Jails without bars – the USB key

In the open space production room, large windows projected beams of green-blue light onto the white desks arranged in an orderly checkerboard pattern, protected by transparent plexiglass panels, now empty for the lunch break.

Mostly programmers and analysts worked in that place, while the office just above, delimited by glass walls, was reserved for the chief engineer. Mark worked in the server room in the basement, an inaccessible place protected by security systems, constantly illuminated by neon lights.

He shared his cramped office with two other system administrators and the IT systems manager:they monitored the technological heart of the company, where infinite LED lights pulsation merged with the perennial artificial light reflected on the cold metal cabinets, immense bastions full of electronic devices, servers, switches, and other demons powered by the constant breathing of thousands of fans, modern infernal forges where the knowledge of the new millennium was produced, transformed, and transmitted.

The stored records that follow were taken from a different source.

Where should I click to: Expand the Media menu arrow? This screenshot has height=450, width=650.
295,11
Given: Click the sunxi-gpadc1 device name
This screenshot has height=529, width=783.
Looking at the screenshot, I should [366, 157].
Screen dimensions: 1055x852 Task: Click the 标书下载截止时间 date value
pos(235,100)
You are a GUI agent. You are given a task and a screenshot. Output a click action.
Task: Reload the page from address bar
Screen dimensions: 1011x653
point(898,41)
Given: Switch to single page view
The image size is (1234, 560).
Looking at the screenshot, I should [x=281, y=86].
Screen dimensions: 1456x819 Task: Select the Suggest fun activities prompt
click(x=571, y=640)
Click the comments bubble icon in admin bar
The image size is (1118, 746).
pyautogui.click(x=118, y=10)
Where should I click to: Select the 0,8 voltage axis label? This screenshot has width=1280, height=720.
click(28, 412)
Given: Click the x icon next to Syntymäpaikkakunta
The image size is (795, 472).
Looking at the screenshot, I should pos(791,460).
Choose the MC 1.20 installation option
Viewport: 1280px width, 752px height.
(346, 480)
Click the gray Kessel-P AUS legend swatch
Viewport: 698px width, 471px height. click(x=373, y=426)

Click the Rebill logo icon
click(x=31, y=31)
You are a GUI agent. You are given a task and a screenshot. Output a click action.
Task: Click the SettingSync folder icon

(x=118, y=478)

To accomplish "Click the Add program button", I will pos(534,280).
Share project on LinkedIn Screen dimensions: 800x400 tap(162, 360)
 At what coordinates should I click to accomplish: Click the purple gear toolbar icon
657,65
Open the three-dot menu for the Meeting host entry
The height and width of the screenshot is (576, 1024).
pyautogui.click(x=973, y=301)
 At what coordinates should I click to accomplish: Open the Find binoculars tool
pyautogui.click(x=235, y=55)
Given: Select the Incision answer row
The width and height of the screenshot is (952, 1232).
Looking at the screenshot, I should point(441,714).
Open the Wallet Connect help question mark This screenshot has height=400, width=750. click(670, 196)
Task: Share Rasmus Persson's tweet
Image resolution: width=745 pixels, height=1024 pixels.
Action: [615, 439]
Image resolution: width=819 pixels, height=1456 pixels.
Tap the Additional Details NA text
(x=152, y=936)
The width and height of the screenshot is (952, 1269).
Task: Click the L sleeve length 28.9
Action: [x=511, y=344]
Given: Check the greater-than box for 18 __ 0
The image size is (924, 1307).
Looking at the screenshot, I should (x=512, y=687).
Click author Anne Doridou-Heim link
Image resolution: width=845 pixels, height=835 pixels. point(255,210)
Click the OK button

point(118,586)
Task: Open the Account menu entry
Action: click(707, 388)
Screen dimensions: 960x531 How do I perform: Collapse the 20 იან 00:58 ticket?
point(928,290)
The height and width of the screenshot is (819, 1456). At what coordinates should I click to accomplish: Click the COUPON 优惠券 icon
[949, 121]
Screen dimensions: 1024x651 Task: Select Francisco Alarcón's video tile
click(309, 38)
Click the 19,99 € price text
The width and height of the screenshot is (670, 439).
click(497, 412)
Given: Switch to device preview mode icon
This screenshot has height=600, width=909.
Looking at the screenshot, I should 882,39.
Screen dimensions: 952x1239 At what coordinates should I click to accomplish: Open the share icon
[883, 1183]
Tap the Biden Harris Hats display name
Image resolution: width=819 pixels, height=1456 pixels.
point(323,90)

The sky was constantly hidden from view, as were the temperature, humidity, and airborne dust, all perfectly controlled, so nature and seasons had no meaning there, dispersed in an electronic dream without time or destiny.

Just a year earlier, working in that place would have been a dream come true for Mark, a dream that had turned into a sad prison without bars.

Controlling the systems was his job, but perhaps it was the system that controlled his life, which he realized in the first year of work, after the bad adventure that had seen him guilty of poor security management in the company.

He wasn’t fired, but he certainly didn’t look good.

He often thought of Michelle… strange girl.

He felt guilty for the rebuke, for having reported her to the police. After all, if he had stopped that hacker attack before it happened, it wouldn’t have been so traumatic.

Instead, he wanted to play, set a trap, and catch the hackers in the act after tracing them: what a satisfaction that would have been!

But he had not taken into account that Michelle was the enemy.

When Mark received her phone call, he knew the game was up, and with a heavy heart, he reported her. Nothing would ever be the same again: now Mark secretly hoped to meet Michelle again somehow, not just to talk about Stallman or the Open Source software philosophy.

That desk in the back left near the windows in the development room, was the workstation where Michelle had worked.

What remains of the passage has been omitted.